Working Scientifically and Skills Progression
Opportunities to work scientifically are built into every unit. Across the school, pupils progressively develop skills in:
Observing closely and using appropriate equipment.
Measuring and recording accurately.
Identifying variables and planning fair tests.
Collecting, presenting and interpreting data.
Drawing conclusions and using evidence to justify ideas.
Evaluating methods and suggesting improvements.
Expectations for these skills increase from KS1 to upper KS2, enabling pupils to move from simple observation and recording to designing investigations, analysing data and evaluating reliability and accuracy.
Literacy, Oracy and Communication in Science
Science makes a strong contribution to the school’s literacy and oracy curriculum.
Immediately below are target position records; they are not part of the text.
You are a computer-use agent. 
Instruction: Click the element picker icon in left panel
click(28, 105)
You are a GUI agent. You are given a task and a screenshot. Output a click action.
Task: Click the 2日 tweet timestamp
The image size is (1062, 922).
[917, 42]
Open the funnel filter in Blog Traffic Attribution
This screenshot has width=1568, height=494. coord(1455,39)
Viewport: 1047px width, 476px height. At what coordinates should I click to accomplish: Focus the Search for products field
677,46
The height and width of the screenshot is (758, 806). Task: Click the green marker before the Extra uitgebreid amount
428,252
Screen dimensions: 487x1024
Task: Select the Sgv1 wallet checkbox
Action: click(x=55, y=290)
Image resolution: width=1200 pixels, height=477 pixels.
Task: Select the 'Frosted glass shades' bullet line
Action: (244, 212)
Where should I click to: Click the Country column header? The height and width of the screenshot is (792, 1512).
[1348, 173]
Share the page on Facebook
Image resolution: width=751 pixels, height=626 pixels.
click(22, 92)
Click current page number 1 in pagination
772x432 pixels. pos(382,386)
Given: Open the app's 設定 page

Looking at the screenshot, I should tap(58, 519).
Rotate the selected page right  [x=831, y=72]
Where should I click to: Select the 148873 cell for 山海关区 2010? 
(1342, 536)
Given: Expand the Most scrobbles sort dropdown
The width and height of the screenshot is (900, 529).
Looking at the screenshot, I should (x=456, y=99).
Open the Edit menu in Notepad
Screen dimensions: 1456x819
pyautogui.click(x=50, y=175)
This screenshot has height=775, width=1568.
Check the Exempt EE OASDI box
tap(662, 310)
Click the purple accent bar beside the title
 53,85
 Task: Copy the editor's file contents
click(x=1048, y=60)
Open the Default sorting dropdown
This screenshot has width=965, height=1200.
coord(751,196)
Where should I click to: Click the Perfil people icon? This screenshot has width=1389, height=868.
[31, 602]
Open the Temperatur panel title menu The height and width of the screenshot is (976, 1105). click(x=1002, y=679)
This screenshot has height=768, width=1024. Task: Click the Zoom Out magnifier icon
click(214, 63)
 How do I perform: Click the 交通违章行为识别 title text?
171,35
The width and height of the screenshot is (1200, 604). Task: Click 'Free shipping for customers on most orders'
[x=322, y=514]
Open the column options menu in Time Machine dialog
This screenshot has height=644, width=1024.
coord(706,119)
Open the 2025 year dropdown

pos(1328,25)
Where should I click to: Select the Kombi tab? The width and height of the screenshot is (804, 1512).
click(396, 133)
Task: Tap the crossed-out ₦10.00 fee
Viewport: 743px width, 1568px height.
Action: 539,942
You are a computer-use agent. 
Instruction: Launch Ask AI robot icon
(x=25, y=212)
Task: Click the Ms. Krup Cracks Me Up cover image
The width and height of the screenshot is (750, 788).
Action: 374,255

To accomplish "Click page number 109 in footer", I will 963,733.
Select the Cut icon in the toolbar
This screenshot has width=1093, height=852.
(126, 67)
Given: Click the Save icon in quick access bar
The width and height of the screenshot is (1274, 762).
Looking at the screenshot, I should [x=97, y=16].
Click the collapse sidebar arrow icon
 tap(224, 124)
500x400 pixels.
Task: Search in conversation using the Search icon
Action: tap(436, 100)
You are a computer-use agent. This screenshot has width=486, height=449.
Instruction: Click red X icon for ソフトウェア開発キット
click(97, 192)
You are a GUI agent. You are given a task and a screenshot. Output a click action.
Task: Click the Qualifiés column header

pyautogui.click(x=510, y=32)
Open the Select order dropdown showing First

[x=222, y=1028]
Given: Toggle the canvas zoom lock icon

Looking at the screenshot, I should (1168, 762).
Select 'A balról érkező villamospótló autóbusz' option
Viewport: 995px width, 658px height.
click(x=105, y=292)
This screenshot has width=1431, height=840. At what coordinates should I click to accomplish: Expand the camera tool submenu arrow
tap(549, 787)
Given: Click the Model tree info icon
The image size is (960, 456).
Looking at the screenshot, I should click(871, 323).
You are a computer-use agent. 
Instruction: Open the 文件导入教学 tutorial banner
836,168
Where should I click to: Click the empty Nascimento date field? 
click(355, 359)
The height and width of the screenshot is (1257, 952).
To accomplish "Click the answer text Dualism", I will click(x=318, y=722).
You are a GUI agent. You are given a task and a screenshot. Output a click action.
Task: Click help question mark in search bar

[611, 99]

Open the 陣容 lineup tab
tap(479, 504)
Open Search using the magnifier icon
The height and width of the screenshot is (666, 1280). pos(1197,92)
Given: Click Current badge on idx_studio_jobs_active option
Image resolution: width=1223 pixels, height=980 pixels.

Pupils regularly engage in:
Structured scientific talk, including partner discussion, whole-class explanation and questioning.
Note-making, explanations, reports and evaluations.
Purposeful scientific writing with clear audiences and purposes.
This supports pupils to apply transcriptional and compositional skills in meaningful contexts, while also strengthening their ability to reason, justify and explain using scientific language. This aligns with the TEK Framework’s emphasis on communication, metacognition and academic confidence.
Assessment, Adaptation and Inclusion
Ongoing formative assessment and Proof of Progress (POP) tasks are used to identify what pupils know, remember and can apply. Teachers use this information to:
Revisit key knowledge and address misconceptions.
Adapt teaching and provide targeted support or challenge.
Ensure that learning builds securely over time.
SEND pupils are supported through careful scaffolding, adapted resources and pre-teaching of vocabulary, ensuring access to the same ambitious curriculum and enabling all pupils to succeed.
Impact
The impact of our science curriculum is seen in pupils who:
Know more and remember more about key scientific concepts as they move through the school.
Use scientific vocabulary accurately and confidently when speaking and writing.
Can explain their thinking, justify conclusions and reflect on investigations using evidence.
Show curiosity about the natural and physical world and confidence in exploring scientific ideas.
Demonstrate increasing independence and sophistication in working scientifically.
Are well prepared for the demands of science at Key Stage 3.
Assessment information, pupils’ work, discussions and lesson observations demonstrate that learning builds securely over time and that pupils are developing both strong substantive knowledge and increasingly secure disciplinary understanding.
Through our science curriculum, pupils leave Kielder Primary School and Nursery with the knowledge, skills and confidence to question, investigate and understand the world around them. They also demonstrate the TEK Framework competencies of curiosity, communication, resilience and reflective thinking, enabling them to thrive as learners and as informed, scientifically literate citizens.